Come ci si dovra’ rapportare con genealogie che presentino situazioni di questo tipo?
B) Questi altri casi credo che siano piu’ problematici. A breve termine verranno riconosciute nuove tipologie di famiglia e, ed e’ solo questione di tempo, avranno il diritto di adottare bambini. Di questo si e’ gia’ parlato diffusamente in questo forum.
Quello di cui non trovo traccia e’ relativo alle nuove forme di procreazione, alcune delle quali in Europa vengono oramai applicate: inseminazione artificiale, utero in affitto, ecc.
In tutti questi casi vi sara’ comunque un legame genetico tra almeno un componente del nucleo familiare e il nascituro. Il discorso diverra’ apparentemente piu’ complicato in caso di clonazione (sono personalmente convinto, piaccia o non piaccia, che si giungera’ anche a questo).
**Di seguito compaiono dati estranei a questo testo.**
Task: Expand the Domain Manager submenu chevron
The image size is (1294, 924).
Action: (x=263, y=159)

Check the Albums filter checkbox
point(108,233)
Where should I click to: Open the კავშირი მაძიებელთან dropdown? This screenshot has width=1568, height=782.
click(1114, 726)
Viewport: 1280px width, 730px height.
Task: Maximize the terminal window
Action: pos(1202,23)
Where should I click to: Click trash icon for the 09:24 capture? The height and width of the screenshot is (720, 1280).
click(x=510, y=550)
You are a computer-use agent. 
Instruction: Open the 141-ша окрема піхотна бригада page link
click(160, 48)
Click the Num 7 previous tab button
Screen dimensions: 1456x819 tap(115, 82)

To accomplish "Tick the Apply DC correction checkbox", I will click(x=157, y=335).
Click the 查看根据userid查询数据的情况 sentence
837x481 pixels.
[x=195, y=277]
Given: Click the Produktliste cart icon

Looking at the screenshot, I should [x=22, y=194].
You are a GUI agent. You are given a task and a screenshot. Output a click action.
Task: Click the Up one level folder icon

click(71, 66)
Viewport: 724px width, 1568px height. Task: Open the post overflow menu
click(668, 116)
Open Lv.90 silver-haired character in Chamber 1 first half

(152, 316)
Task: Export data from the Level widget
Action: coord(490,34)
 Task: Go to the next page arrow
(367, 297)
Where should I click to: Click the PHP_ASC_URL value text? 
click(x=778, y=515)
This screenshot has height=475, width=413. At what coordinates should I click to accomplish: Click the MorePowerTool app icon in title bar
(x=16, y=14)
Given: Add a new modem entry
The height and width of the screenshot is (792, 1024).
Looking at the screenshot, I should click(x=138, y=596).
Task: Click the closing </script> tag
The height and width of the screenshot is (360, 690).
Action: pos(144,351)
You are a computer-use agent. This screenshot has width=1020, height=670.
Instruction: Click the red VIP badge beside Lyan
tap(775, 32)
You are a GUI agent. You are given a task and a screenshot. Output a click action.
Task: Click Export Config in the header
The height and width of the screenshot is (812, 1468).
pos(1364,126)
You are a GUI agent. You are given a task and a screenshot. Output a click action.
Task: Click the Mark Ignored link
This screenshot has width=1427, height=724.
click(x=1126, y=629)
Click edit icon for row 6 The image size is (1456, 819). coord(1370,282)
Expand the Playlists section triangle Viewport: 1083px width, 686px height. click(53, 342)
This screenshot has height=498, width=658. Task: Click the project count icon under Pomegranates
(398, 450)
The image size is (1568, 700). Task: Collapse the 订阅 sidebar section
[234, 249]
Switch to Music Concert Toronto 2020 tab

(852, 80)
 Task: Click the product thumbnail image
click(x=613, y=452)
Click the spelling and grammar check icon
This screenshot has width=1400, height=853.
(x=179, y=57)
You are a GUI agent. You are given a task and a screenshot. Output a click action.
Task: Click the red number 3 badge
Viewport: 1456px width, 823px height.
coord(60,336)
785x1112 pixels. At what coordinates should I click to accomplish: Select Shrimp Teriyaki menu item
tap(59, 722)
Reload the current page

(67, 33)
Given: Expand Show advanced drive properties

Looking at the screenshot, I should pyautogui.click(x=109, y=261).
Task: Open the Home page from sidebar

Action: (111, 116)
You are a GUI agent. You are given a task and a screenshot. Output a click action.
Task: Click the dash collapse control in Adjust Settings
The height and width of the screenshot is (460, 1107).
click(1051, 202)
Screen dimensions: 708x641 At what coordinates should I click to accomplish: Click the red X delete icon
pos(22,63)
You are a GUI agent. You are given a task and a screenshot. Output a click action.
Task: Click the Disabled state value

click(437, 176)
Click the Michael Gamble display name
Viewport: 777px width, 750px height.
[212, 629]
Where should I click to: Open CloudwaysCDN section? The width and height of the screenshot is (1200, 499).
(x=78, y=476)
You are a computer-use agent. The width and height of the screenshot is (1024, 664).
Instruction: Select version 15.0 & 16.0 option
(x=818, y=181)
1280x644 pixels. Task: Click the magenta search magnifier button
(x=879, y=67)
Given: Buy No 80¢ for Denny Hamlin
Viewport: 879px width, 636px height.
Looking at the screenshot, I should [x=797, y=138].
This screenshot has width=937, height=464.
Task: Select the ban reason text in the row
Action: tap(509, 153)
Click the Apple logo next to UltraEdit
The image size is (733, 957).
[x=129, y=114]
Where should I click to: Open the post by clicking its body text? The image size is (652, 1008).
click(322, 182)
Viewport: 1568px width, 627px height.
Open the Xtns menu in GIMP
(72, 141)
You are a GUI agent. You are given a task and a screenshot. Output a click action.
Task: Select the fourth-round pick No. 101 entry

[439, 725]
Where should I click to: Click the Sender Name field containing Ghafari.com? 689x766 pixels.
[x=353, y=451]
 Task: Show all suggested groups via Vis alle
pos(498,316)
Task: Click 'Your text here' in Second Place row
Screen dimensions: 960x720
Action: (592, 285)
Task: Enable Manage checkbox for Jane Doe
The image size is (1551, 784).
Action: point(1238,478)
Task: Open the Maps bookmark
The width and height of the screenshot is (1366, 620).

Dico apparentemente, poiche’ (indipendentemente dal metodo usato) l’essere clonato presuppone un donatore. Assisteremo quindi all’apparire di soggetti in possesso di un solo padre o una sola madre (da uno dei quali, appunto, verrebbe prelevato quanto necessario per la clonazione). Il caso piu’ complicato (lascio perdere le implicazioni di carattere etico morale) sara’ quello in cui vedrebbe il prelievo di cellule da resti di persone scomparse secoli fa. Se qualcuno prelevasse dai resti di Carlomagno, per esempio, e facesse nascere un essere umano per clonazione, come dovra’ comportarsi il genealogista?
Tralascio altre cose di cui si parla, tipo modificazioni o innesti genetici, ecc.
So che l’argomento oltre ad essere problematico presenta anche implicazioni etico-morali, ma pregherei nelle risposte di tralasciare questi (comprensibili e giustissimi) aspetti.